-- BEGIN Extracted information --

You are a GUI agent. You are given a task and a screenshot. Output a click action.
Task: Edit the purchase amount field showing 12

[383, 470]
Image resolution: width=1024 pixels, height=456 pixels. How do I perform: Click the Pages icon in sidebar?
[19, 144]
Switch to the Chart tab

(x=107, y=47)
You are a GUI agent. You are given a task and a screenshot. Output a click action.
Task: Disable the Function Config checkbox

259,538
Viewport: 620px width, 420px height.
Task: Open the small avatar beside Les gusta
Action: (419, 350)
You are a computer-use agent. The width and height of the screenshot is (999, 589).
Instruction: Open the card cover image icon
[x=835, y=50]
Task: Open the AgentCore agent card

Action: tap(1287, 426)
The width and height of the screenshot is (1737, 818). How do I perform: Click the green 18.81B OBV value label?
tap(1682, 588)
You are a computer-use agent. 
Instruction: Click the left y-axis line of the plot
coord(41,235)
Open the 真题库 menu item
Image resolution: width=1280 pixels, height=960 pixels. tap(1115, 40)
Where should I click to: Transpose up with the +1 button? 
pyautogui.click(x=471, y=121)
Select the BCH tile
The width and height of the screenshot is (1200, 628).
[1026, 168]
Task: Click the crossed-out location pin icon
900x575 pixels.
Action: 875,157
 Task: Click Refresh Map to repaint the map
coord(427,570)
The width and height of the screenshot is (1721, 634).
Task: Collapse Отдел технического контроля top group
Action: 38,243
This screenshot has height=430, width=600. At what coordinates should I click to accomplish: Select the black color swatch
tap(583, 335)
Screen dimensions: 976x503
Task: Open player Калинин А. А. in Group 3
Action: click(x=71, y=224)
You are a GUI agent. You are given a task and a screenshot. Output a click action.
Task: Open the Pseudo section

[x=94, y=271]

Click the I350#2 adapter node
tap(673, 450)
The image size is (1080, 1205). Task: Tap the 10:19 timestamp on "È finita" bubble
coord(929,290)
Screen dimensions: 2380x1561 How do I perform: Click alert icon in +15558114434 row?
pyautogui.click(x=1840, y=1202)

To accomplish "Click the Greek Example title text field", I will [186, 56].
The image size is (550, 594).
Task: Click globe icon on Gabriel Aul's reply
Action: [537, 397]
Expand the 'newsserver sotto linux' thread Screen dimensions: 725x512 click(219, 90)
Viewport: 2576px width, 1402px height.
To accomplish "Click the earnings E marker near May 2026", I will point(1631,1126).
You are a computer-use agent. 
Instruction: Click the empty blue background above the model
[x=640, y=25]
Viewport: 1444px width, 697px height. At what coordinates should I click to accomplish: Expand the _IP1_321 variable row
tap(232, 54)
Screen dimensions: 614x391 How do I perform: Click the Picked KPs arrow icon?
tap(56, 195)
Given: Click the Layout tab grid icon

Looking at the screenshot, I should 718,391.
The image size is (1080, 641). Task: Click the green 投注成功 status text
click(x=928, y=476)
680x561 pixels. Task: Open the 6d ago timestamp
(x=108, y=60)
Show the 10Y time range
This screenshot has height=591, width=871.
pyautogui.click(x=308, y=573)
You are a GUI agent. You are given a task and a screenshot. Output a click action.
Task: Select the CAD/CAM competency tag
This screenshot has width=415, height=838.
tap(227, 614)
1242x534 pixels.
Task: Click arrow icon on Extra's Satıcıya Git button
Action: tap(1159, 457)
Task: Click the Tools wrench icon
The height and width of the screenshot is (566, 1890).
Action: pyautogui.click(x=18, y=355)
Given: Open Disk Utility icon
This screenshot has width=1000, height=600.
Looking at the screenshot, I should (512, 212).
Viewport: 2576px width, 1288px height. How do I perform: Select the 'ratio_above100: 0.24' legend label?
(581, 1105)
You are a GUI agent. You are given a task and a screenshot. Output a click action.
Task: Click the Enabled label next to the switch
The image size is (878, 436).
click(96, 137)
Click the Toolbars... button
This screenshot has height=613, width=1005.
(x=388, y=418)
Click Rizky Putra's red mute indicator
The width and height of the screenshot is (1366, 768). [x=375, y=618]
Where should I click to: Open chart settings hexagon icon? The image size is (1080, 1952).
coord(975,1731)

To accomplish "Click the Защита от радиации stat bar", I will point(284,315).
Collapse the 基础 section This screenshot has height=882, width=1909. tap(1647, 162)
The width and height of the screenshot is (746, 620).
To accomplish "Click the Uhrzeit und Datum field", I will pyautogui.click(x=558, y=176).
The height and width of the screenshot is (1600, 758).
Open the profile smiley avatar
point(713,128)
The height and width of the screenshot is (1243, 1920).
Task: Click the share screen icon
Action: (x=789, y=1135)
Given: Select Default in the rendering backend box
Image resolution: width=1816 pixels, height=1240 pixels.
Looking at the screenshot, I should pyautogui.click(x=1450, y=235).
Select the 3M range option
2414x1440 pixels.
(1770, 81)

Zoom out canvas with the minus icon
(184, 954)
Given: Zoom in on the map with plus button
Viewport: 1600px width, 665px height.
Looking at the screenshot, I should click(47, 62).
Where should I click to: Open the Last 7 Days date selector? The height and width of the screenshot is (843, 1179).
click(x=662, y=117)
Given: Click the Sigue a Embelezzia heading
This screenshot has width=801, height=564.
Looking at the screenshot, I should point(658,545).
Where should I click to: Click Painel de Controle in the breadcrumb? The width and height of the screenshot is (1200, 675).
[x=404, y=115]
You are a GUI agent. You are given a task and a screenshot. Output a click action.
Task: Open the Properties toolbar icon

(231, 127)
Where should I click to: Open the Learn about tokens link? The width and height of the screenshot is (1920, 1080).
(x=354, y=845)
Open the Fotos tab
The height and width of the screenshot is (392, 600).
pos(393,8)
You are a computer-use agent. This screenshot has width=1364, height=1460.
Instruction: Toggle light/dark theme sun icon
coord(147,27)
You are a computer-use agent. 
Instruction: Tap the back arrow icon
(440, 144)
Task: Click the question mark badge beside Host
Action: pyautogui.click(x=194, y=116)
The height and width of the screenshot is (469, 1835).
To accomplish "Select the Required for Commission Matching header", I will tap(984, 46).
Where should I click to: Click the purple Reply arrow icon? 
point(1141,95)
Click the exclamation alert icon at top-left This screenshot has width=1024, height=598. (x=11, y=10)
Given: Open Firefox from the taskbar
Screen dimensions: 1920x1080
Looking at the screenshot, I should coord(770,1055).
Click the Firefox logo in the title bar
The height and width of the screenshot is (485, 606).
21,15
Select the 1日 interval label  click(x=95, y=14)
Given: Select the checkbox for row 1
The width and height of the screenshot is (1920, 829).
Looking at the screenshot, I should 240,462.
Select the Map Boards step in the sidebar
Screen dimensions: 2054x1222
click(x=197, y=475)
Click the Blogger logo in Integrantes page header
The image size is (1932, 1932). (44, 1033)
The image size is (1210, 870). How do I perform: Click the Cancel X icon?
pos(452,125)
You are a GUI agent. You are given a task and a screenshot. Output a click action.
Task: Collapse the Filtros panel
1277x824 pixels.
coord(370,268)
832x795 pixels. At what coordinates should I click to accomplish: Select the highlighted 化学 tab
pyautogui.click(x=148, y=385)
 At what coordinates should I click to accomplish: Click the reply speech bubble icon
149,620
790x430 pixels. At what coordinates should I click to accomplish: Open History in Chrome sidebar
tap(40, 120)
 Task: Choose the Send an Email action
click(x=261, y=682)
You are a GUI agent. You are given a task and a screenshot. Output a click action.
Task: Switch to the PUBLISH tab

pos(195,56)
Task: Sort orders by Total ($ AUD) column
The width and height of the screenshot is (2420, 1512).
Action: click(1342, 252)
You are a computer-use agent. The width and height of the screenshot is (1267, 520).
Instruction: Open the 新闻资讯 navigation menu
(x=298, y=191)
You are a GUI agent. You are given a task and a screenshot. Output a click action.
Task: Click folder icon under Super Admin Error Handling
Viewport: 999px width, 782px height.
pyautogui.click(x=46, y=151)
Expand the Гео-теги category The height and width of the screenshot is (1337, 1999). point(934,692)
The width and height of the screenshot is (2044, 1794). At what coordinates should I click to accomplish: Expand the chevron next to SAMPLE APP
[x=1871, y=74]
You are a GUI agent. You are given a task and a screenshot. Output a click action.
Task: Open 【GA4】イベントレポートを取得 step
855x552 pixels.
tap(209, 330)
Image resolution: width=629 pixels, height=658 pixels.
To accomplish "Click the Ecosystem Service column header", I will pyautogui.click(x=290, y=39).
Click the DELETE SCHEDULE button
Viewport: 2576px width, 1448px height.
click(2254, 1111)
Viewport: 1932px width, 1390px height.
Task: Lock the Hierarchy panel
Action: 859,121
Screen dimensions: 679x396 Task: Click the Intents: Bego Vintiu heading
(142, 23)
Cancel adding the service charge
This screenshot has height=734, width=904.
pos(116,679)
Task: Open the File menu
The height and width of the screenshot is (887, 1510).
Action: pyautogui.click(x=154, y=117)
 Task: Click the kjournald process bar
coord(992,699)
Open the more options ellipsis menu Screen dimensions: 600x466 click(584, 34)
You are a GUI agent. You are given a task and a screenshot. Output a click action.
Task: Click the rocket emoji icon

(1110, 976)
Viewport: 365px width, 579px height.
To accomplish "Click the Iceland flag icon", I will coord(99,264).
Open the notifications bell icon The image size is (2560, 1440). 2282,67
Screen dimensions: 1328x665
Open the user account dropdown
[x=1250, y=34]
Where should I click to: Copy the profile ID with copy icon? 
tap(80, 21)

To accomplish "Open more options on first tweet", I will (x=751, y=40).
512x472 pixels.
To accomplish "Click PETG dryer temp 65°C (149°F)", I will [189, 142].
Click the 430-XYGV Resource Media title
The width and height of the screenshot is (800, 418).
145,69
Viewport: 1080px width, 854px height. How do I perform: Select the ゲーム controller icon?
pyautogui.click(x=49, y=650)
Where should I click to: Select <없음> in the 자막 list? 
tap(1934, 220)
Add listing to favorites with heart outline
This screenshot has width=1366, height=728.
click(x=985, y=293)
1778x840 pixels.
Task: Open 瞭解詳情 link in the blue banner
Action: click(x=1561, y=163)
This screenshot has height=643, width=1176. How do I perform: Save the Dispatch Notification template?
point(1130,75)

-- END Extracted information --

Could you copy, character for character, everything in the data above from the line containing "At what coordinates should I click to accomplish: Click" down to the line containing "will pyautogui.click(x=290, y=39).", with both of those lines included?

 At what coordinates should I click to accomplish: Click the reply speech bubble icon
149,620
790x430 pixels. At what coordinates should I click to accomplish: Open History in Chrome sidebar
tap(40, 120)
 Task: Choose the Send an Email action
click(x=261, y=682)
You are a GUI agent. You are given a task and a screenshot. Output a click action.
Task: Switch to the PUBLISH tab

pos(195,56)
Task: Sort orders by Total ($ AUD) column
The width and height of the screenshot is (2420, 1512).
Action: click(1342, 252)
You are a computer-use agent. The width and height of the screenshot is (1267, 520).
Instruction: Open the 新闻资讯 navigation menu
(x=298, y=191)
You are a GUI agent. You are given a task and a screenshot. Output a click action.
Task: Click folder icon under Super Admin Error Handling
Viewport: 999px width, 782px height.
pyautogui.click(x=46, y=151)
Expand the Гео-теги category The height and width of the screenshot is (1337, 1999). point(934,692)
The width and height of the screenshot is (2044, 1794). At what coordinates should I click to accomplish: Expand the chevron next to SAMPLE APP
[x=1871, y=74]
You are a GUI agent. You are given a task and a screenshot. Output a click action.
Task: Open 【GA4】イベントレポートを取得 step
855x552 pixels.
tap(209, 330)
Image resolution: width=629 pixels, height=658 pixels.
To accomplish "Click the Ecosystem Service column header", I will pyautogui.click(x=290, y=39).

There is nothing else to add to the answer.